SPORT – Il coach : uno strumento a servizio dell’allenatore

Maledettissimi coach !

Questa è la frase che sempre più spesso sento quando parlo con allenatori, preparatori atletici o direttori sportivi.

Purtroppo la percezione che il mondo dello sport ha di uno “Sport Coach” è distorta dai comportamenti non professionali, che alcune volte, diventano la “baseline” con la quale, chi fa questa attività, viene bollato. Dall’altra parte la cultura del coaching sportivo è relativamente nuova nel panorama italiano e quindi, lo scetticismo regna sovrano.

Come sempre non possiamo fare di tutta l’erba un fascio e per contro, non possiamo nemmeno pretendere che il mondo sportiva sappia nel dettaglio cosa fa uno “Sport Coach” quindi , prima di tutto chiarire che cosa è, e cosa non è un coach (e il coaching” in generale) e quali sono le regole del gioco, è la base di partenza per non incappare in situazioni che potrebbero venire mal interpretate.

Se da una parte chi fa coaching sportivo viene guardato un po’ di traverso, è vero anche che sport e coaching, è un connubio che sempre più spesso sta portando risultati eccellenti, sia per gli atleti che per gli allenatori o per le società sportive in genere, a patto che vengano rispettate dalle parti in questione, alcune semplici regole di base, che sono fondamentali per lo svolgimento di una attività in sinergia, volta al miglioramento delle performance di un team.

Ho sentito frasi de tipo : “…un mental coach ? Per fare cosa ? I nostri atleti non hanno problemi mentali !”

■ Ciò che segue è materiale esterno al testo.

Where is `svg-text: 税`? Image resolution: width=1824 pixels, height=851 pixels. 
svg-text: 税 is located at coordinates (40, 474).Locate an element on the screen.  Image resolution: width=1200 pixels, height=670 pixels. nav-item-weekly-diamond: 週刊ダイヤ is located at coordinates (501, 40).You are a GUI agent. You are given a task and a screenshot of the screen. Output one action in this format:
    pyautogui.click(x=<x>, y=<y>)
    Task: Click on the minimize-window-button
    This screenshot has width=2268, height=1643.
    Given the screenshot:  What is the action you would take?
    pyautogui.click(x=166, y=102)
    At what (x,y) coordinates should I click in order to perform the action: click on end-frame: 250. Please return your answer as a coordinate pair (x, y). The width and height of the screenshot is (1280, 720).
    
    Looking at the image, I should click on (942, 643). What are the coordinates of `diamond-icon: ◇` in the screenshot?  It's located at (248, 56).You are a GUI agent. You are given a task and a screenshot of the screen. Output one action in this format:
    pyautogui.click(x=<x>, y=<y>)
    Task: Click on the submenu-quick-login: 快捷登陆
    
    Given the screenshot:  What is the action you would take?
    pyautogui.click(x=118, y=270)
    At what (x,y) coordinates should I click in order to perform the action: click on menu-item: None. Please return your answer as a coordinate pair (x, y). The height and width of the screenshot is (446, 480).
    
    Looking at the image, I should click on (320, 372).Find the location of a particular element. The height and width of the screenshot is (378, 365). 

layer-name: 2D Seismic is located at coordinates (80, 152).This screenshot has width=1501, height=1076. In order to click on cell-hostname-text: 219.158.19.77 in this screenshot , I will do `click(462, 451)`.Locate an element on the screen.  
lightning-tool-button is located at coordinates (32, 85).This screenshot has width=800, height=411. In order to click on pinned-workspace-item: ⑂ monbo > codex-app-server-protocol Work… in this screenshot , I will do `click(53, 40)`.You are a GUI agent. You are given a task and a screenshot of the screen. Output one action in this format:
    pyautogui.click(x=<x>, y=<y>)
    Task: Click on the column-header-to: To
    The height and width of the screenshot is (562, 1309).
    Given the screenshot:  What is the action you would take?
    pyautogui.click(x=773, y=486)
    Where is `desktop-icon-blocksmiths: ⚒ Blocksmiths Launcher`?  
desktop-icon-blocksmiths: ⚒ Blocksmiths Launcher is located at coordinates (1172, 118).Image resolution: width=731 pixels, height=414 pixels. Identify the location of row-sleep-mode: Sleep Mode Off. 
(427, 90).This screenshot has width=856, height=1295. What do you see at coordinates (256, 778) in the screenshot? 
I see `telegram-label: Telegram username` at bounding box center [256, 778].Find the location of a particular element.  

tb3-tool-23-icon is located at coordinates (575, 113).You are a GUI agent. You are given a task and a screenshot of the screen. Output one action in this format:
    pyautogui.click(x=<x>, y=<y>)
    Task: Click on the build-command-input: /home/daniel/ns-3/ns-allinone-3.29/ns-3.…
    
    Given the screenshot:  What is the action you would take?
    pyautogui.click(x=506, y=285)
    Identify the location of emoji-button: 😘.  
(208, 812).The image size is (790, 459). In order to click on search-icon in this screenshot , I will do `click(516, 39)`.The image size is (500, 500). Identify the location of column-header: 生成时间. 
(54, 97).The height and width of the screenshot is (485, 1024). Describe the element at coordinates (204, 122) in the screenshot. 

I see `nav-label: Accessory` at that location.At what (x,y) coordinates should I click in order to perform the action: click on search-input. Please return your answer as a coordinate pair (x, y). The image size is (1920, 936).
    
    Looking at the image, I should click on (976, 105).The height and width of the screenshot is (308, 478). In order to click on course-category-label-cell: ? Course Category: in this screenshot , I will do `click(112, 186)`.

Ok. Fermiamo il nastro e ricominciamo da capo.

Prima di tutto facciamo un po’ di ordine e chiariamo una volta per tutte che cosa NON E’ IL COACHING.

Il Coaching, non è psicoterapia, non è counseling e non è consulenza.

Il Coaching invece, è un servizio professionale esercitato in diversi ambiti e consiste in un metodo di sviluppo dei singoli, dei gruppi e delle organizzazioni, basato sul riconoscimento, la valorizzazione e l’allenamento delle potenzialità di un sistema, per il raggiungimento di obiettivi definiti dal cliente (atleta/allenatore/squadra/società) e con l’eventuale committente.

Il processo di partnership tra coach e coachee è basato su una relazione di reciproca fiducia. Le modalità di azione del coach nei confronti del coachee, sono volte ad un percorso che, facilitando il miglioramento e la valorizzazione delle competenze, ha come finalità il potenziamento delle risorse e della relativa percezione legata alle capacità intrinseche del soggetto, di raggiungere determinate performance e risultati.

Nel caso specifico di un lavoro su una squadra, il coach agisce in stretta collaborazione con l’allenatore, definendo con lui, tempi e modi di esecuzione per l’attività per cui è stato chiamato in causa.

Quindi, il coach :

  1. Mantiene una posizione neutra rispetto al contesto e ai ruoli dell’organizzazione entro cui opera
  2. Rispetta i ruoli, tempi e spazi entro i quali il “sistema” opera
  3. Diventa strumento dell’allenatore nel “leggere” determinati eventi legati alla comunicazione
  4. Agisce sempre in conformità a quanto definito con allenatore e società
  5. Evita tassativamente di prendere iniziative personali
  6. Non parlare di tecnica e/o di tattica e non esprime pareri o giudizi in merito 

Su quest’ultimo punto voglio sottolineare alcune cose importanti :

Il coach non fa l’allenatore, non fa il direttore sportivo, non suggerisce la formazione e sopratutto  non esprime giudizi o pareri tecnico/tattici.

Se la domanda lecita che vi fate adesso è : “Che cosa me ne faccio di uno Sport Coach ?” pensate a come potrebbe migliorare la vostra comunicazione all’interno del team sfruttando le competenze di chi ha strumenti mirati ad aumentare le performance degli atleti.

 

E’ solo uno spunto di riflessione, ma vale la pena fermasi un attimo e porci sopra l’attenzione.